An anonymous reader quotes a report from The Wall Street Journal (Warning: source may be paywalled; alternative source): At Best Buy, returning too many items within a short time can hurt a person's score, as can returning high-theft items such as digital cameras. Every time shoppers returns purchases to Best Buy, they are tracked by a company which has the power to override the store's touted policy and refuse to refund their money. That is because the electronics giant is one of several chains that have hired a service called The Retail Equation to score customers' shopping behavior and impose limits on the amount of merchandise they can return. Stores have long used generous return guidelines to lure more customers, but such policies also invite abuse. Retailers estimate 11% of their sales are returned, and of those, 11% are likely fraudulent returns, according to a 2017 survey of 63 retailers by the National Retail Federation. Return fraud or abuse occurs when customers exploit the return process, such as requesting a refund for items they have used, stolen or bought somewhere else.
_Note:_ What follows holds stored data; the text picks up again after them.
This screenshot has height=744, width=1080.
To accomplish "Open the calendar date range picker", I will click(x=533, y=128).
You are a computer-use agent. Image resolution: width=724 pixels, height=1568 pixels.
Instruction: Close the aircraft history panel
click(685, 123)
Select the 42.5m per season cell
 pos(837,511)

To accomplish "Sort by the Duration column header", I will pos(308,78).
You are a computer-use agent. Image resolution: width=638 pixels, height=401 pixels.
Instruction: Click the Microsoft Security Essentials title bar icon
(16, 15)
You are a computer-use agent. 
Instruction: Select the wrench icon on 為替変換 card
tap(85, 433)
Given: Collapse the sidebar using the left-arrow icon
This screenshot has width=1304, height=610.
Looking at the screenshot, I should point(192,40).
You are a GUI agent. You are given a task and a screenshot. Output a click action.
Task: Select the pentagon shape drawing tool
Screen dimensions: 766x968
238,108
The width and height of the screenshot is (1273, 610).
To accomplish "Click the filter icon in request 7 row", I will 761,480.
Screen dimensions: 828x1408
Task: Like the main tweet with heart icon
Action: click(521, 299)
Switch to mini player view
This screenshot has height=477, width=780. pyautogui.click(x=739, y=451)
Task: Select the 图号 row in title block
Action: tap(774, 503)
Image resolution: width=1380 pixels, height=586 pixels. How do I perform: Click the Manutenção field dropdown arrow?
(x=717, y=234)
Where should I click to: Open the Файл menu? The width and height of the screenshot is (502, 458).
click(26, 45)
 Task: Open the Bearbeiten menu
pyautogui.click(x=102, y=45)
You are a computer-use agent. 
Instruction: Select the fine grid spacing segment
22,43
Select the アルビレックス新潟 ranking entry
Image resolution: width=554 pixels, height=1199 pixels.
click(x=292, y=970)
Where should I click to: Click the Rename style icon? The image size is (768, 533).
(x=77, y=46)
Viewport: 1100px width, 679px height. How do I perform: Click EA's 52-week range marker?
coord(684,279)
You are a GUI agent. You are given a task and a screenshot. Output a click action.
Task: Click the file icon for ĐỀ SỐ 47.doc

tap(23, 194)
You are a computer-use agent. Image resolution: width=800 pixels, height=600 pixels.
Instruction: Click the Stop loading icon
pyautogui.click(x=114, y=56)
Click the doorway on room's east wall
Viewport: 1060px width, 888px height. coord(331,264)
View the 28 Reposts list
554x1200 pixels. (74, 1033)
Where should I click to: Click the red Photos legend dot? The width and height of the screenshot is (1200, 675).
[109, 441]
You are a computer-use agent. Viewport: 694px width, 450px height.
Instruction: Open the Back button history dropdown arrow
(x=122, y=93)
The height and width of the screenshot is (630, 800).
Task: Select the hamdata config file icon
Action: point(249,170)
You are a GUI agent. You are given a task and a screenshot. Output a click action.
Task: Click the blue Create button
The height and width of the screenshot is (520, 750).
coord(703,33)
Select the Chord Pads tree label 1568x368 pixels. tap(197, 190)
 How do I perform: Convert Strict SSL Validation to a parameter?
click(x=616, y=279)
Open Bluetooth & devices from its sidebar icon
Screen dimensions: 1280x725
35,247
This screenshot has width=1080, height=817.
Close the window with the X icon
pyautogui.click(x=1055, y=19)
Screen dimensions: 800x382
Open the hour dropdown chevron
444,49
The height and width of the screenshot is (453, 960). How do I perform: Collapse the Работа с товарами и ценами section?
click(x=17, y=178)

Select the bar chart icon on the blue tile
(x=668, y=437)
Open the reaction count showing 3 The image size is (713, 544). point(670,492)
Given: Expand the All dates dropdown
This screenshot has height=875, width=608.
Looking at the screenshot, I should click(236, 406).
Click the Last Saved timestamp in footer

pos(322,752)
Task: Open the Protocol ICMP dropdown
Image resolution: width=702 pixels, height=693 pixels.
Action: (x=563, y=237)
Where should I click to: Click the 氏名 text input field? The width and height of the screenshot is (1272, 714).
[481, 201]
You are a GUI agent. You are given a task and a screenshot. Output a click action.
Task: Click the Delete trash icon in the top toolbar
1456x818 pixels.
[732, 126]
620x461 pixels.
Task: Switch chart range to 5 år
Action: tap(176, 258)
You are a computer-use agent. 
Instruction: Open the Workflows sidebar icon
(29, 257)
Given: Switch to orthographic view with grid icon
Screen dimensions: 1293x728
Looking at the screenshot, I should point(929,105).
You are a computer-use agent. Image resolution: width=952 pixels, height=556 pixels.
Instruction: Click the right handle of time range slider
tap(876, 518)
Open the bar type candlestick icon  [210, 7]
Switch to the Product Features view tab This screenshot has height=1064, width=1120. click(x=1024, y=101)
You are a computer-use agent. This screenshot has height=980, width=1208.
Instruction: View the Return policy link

Amazon.com Inc. and other online players that have made it easy to return items have changed consumer expectations, adding pressure on brick-and-mortar chains. Some retailers monitor return fraud in-house, but Best Buy and others pay The Retail Equation to track and score each customer's return behavior for both in-store and online purchases. The service also works with Home Depot, J.C. Penney, Sephora and Victoria's Secret. Some retailers use the system only to assess returns made without a receipt. Best Buy uses The Retail Equation to assess all returns, even those made with a receipt.

4 of 201 comments (clear)

  1. I think the bigger thing folks are missing by rsilvergun · · Score: 3, Interesting

    is that this is the big data folks keep talking about. I'll leave figuring out how this can (will?) be abused as an exercise for the reader, but regardless this puts more power in the hands of retailers and contributes to tipping the balance between consumer/retailer. Airlines do the same thing with rapid price changes, and yes there's a bit of an arms race on right now, but I don't expect plucky consumers to come out ahead. There was already a lopsided power imbalance before all the mergers and acquisitions and leveraged buyout fueled bankruptcies.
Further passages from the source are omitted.